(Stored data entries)
###

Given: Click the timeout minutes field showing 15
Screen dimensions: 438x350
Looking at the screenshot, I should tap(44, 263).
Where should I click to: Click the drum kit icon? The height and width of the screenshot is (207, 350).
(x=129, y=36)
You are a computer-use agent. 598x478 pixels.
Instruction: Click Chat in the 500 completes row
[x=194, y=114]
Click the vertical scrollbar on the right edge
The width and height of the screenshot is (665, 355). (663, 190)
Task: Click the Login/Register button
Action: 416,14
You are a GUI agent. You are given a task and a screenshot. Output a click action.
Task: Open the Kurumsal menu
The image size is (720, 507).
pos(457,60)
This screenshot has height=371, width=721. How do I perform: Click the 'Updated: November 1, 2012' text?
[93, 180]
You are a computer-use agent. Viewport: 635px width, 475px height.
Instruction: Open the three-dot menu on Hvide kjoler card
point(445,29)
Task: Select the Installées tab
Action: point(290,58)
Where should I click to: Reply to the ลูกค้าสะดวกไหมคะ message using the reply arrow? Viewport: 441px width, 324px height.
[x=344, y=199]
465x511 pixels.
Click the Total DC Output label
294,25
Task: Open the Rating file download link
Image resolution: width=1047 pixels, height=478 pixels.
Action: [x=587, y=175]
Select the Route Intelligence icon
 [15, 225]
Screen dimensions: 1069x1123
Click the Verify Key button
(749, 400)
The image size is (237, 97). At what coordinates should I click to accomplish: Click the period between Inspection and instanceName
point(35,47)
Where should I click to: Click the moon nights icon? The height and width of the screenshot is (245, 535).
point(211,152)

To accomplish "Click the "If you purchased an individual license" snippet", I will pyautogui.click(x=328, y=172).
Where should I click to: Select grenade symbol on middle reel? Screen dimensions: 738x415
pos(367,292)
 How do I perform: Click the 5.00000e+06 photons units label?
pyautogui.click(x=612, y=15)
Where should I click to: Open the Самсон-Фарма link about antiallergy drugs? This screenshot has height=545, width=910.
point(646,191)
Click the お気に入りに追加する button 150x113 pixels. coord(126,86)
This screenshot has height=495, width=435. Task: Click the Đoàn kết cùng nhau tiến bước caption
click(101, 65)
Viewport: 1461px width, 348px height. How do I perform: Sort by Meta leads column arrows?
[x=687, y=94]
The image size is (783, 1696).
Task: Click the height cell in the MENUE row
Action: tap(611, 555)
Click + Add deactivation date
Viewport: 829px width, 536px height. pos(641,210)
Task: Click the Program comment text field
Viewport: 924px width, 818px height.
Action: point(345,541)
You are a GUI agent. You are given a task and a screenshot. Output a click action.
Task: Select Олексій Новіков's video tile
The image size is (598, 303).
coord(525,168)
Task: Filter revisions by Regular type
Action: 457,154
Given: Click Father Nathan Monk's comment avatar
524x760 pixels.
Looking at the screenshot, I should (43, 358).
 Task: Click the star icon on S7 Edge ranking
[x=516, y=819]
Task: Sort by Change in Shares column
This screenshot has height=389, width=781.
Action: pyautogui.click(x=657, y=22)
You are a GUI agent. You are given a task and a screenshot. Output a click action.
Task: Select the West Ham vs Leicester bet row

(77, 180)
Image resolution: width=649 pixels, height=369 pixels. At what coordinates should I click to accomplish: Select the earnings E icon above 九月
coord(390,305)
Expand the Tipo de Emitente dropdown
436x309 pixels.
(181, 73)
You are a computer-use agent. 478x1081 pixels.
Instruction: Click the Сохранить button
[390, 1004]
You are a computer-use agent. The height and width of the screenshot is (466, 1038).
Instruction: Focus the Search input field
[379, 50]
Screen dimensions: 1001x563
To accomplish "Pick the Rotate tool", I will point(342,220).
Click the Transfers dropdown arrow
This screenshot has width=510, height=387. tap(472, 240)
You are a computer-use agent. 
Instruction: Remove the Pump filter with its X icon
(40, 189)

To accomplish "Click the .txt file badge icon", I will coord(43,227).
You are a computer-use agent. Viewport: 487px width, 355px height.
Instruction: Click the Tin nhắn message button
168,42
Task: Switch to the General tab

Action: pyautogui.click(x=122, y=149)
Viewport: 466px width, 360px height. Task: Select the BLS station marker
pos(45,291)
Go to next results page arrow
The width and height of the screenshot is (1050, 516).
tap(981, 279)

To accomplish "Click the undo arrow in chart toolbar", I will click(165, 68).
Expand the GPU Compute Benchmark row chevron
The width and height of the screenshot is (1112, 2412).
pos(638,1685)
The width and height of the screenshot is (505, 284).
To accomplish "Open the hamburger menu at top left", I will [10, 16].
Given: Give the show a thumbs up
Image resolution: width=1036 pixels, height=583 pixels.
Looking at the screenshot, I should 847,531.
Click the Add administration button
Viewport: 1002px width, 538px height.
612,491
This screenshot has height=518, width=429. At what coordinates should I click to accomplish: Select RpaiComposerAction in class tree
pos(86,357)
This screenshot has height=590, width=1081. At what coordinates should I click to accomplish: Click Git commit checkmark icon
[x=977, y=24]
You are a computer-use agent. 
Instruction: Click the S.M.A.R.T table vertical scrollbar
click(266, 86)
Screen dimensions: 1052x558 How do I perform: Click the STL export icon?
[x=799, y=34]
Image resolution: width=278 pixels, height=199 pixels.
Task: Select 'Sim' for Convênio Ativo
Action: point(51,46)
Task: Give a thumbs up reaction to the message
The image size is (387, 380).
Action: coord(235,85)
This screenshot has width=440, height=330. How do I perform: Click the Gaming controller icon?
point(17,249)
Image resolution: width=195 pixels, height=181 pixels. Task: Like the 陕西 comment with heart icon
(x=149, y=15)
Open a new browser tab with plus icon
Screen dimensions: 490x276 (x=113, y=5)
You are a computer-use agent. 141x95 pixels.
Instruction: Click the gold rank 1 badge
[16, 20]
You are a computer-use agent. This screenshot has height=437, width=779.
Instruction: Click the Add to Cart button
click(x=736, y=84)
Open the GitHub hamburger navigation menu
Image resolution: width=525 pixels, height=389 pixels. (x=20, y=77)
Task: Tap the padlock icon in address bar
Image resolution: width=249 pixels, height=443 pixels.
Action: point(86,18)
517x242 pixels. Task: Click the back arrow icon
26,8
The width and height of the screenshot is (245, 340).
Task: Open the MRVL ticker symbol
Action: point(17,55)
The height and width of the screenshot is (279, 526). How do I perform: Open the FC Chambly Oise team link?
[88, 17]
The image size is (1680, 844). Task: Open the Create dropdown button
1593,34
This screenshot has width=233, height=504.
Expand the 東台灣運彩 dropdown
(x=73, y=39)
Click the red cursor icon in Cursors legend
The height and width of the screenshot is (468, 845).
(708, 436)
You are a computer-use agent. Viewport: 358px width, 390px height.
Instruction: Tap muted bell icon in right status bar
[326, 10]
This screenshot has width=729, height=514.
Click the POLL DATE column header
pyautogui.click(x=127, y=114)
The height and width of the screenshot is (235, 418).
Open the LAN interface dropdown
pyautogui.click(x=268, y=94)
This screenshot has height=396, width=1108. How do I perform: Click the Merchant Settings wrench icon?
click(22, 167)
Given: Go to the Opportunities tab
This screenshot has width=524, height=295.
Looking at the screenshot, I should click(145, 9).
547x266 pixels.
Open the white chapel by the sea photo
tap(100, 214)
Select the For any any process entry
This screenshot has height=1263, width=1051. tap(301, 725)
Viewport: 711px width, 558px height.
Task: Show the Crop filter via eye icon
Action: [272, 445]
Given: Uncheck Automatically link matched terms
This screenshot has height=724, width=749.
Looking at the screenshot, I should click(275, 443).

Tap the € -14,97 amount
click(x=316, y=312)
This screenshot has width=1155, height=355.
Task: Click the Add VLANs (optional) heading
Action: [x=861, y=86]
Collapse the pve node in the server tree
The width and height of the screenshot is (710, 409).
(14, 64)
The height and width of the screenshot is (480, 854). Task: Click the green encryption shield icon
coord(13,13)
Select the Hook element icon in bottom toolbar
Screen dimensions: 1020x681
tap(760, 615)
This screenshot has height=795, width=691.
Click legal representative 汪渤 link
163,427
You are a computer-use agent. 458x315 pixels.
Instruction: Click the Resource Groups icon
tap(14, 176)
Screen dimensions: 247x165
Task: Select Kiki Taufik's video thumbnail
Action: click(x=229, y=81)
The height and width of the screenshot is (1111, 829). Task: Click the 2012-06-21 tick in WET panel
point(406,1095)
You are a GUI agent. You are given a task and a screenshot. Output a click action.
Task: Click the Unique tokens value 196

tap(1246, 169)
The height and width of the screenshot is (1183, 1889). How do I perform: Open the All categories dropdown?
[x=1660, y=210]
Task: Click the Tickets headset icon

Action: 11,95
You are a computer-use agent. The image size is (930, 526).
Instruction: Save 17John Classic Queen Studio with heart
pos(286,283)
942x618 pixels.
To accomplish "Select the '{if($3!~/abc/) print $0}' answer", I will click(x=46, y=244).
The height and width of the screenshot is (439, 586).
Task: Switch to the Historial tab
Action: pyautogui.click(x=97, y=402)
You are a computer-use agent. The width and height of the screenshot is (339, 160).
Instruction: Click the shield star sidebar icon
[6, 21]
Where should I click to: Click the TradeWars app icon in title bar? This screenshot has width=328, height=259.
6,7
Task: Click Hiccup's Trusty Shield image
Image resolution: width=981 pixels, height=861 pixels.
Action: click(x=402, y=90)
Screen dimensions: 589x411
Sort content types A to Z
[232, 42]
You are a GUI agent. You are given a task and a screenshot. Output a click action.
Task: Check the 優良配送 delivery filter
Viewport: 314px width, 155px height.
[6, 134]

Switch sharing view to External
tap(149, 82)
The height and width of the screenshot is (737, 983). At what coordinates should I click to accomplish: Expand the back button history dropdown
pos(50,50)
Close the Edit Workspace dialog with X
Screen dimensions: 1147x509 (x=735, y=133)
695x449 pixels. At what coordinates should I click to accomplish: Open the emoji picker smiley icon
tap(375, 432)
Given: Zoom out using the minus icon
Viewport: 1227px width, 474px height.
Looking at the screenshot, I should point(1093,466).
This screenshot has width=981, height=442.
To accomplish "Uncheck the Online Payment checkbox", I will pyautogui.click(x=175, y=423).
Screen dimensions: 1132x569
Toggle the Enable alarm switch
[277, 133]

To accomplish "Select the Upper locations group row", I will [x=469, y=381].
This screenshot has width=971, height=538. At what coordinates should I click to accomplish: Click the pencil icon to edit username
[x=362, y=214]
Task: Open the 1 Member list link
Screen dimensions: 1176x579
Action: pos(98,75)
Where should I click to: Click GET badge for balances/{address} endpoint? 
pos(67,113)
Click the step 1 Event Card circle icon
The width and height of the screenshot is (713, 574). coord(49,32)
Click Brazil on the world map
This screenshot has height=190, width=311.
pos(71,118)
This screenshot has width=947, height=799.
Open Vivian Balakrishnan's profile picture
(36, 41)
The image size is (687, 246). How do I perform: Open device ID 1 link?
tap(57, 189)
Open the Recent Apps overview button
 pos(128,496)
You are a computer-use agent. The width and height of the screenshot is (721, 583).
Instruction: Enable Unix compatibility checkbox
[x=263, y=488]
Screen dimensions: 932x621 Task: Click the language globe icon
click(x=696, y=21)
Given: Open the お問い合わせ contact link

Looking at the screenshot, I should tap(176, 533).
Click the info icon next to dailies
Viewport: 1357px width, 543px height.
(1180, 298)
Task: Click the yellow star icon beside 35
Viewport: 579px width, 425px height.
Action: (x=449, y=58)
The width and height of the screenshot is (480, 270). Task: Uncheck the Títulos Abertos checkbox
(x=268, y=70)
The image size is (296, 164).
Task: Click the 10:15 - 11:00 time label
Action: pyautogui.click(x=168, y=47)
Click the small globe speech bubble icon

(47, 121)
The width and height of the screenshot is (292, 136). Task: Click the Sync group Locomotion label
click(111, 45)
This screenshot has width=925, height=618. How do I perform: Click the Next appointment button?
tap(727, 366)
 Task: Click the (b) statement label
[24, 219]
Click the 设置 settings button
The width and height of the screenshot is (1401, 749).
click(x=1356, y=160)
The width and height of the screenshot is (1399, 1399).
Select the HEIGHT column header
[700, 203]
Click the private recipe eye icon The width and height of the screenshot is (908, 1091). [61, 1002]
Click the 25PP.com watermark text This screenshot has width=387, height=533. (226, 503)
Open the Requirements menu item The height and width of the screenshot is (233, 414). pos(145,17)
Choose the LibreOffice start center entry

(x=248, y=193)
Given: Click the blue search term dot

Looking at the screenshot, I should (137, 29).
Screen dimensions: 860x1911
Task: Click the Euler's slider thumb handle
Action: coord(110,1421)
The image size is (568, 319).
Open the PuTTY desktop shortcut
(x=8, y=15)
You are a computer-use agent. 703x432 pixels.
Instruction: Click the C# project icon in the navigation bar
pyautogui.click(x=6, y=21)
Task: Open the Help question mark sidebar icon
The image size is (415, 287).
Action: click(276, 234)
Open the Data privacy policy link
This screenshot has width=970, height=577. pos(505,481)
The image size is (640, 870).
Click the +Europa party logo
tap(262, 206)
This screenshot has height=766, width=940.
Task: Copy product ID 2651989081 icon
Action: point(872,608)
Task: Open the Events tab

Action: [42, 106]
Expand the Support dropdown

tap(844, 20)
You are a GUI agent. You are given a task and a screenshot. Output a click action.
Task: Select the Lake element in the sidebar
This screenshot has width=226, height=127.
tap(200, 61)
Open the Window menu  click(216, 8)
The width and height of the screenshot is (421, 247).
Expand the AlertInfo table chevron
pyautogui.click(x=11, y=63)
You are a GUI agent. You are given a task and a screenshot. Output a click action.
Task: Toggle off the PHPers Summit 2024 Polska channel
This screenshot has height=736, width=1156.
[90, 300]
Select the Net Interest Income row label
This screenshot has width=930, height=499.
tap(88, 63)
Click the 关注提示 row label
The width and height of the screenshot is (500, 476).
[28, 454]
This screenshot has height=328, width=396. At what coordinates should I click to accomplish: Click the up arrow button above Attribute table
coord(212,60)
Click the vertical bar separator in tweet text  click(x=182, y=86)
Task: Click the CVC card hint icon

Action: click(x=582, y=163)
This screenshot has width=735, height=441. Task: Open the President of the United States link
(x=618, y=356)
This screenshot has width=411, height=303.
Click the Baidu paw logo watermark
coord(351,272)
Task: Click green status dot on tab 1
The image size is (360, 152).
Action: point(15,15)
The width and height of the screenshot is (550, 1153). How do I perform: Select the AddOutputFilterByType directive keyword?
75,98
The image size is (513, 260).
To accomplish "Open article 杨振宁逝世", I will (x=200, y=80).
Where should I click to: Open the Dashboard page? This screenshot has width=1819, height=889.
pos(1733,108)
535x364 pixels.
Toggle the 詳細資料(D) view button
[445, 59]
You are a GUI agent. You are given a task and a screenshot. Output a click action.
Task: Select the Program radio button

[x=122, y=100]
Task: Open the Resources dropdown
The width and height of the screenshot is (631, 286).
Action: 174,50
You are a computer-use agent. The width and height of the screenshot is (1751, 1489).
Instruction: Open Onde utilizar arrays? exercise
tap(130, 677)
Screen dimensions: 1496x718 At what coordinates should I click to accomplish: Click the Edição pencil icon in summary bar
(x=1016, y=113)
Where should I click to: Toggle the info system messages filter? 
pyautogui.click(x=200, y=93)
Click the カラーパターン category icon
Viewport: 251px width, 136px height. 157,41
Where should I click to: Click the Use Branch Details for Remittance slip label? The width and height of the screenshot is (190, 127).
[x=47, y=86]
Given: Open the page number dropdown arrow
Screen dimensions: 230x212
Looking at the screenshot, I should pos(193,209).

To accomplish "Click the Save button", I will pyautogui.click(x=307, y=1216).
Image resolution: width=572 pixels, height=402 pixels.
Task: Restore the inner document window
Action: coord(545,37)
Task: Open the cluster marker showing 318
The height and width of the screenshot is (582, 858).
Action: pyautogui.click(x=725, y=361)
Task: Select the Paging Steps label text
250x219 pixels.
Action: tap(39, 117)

###

#### What you have to do:
Whenever a line in the records above contains the string "showing", copy that line.

#### Result below:
Given: Click the timeout minutes field showing 15
Task: Open the cluster marker showing 318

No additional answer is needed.